The paper describes a sparse direct solver for the linear systems that arise from the discretization of an elliptic PDE on a two dimensional domain. The solver is designed to reduce communication costs and perform well on GPUs; it uses a two-level framework, which is easier to implement and optimize than traditional multi-frontal schemes based on hierarchical nested dissection orderings. The scheme decomposes the domain into thin subdomains, or "slabs". Within each slab, a local factorization is executed that exploits the geometry of the local domain. A global factorization is then obtained through the LU factorization of a block-tridiagonal reduced coefficient matrix. The solver has complexity $O(N^{5/3})$ for the factorization step, and $O(N^{7/6})$ for each solve once the factorization is completed. The solver described is compatible with a range of different local discretizations, and numerical experiments demonstrate its performance for regular discretizations of rectangular and curved geometries. The technique becomes particularly efficient when combined with very high-order convergent multi-domain spectral collocation schemes. With this discretization, a Helmholtz problem on a domain of size $1000 \lambda \times 1000 \lambda$ (for which $N=100 \mbox{M}$) is solved in 15 minutes to 6 correct digits on a high-powered desktop with GPU acceleration.

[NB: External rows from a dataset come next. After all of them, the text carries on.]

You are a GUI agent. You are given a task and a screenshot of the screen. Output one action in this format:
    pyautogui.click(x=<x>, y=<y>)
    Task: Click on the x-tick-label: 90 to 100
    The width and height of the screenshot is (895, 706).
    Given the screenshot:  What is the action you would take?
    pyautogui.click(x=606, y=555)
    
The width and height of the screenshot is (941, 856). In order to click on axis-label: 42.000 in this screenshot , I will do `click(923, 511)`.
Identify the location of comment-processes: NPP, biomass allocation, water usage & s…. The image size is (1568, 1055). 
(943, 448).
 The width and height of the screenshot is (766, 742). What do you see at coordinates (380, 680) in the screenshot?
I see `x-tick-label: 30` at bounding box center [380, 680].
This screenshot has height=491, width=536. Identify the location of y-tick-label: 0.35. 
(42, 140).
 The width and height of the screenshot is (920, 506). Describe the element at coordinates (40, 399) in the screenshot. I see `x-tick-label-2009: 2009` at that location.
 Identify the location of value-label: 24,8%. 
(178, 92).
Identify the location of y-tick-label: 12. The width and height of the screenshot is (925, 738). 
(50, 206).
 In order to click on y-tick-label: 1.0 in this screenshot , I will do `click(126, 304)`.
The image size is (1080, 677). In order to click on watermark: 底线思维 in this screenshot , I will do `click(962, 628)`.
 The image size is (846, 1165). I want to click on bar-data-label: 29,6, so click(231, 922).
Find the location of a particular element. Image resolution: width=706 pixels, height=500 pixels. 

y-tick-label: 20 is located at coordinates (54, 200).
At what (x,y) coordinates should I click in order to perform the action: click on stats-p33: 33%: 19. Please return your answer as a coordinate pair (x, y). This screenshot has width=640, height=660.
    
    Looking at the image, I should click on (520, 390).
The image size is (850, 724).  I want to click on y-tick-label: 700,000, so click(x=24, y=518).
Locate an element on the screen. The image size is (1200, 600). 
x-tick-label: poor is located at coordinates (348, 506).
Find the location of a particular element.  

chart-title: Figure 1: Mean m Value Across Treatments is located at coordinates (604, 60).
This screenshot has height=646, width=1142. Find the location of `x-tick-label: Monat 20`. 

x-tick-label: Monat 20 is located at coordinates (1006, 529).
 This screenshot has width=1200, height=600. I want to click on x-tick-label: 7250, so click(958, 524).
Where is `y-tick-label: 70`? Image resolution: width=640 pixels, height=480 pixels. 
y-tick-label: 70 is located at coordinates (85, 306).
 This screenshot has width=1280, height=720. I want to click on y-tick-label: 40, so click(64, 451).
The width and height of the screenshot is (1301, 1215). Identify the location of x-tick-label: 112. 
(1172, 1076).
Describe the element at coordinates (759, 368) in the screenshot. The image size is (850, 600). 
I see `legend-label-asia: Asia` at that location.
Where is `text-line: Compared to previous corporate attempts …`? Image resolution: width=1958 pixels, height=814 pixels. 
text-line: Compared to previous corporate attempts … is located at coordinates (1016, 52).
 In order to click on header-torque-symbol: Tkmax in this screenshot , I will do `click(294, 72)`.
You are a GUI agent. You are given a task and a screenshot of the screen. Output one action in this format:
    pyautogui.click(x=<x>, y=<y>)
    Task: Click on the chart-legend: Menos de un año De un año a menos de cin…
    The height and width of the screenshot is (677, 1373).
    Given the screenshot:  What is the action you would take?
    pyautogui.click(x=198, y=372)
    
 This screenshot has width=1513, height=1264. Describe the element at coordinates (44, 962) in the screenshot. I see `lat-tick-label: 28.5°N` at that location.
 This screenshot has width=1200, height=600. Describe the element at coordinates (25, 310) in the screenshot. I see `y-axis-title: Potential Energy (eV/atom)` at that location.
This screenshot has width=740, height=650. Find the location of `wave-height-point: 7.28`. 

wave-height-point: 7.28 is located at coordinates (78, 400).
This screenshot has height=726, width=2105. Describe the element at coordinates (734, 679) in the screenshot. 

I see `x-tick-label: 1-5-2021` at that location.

翻译：本文描述了一种针对二维域上椭圆型偏微分方程离散化所得线性系统的稀疏直接求解器。该求解器旨在降低通信成本并在GPU上实现优异性能；它采用两层框架，相较于基于分层嵌套剖分序的传统多波前方案更易于实现和优化。该方案将计算域分解为薄子域（即"条带"）。在每个条带内部，利用局部域几何特性执行局部分解。随后，通过对块三对角缩减系数矩阵进行LU分解获得全局分解。求解器的分解步骤复杂度为$O(N^{5/3})$，分解完成后每次求解复杂度为$O(N^{7/6})$。所述求解器兼容多种局部离散化方法，数值实验展示了其在矩形和弯曲几何域规则离散化中的表现。当与极高阶收敛的多域谱配置方案结合时，该技术尤为高效。采用该离散化方法，在配备GPU加速的高性能台式机上，针对$1000 \lambda \times 1000 \lambda$（对应$N=100 \mathrm{M}$）的亥姆霍兹问题，可在15分钟内求解至6位有效数字精度。